- [Dataset excerpts]:
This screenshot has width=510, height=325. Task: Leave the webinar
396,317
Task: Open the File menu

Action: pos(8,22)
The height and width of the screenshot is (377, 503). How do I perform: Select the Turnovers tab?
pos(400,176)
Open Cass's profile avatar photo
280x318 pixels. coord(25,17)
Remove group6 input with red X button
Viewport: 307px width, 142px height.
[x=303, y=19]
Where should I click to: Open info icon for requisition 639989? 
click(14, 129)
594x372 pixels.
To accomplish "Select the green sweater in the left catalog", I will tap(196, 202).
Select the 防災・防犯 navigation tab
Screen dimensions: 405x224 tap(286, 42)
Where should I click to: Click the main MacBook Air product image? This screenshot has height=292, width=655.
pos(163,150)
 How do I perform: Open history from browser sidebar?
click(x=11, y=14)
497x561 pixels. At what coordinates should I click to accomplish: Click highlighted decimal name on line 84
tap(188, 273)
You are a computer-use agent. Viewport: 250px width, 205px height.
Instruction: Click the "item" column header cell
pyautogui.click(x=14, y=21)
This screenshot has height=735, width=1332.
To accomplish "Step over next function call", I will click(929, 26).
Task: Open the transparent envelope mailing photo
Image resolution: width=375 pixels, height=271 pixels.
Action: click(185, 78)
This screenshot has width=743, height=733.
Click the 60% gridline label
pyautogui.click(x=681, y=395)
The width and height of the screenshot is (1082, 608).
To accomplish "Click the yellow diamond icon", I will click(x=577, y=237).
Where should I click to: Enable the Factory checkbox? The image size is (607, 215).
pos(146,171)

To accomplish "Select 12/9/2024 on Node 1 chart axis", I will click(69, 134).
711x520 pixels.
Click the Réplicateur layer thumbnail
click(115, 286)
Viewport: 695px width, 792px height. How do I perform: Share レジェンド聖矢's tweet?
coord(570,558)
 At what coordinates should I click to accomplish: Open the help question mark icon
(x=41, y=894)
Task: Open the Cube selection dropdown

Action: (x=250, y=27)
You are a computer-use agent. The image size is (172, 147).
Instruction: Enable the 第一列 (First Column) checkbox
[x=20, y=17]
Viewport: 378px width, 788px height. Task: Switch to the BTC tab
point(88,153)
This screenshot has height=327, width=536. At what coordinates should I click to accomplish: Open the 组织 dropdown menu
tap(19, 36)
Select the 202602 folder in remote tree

- [EXERCISE REQUIREMENTS]: Search the records for the string "computer" and report each line that has it.

- [WRITTEN RESPONSE]:
You are a computer-use agent. Viewport: 250px width, 205px height.
You are a computer-use agent. The image size is (172, 147).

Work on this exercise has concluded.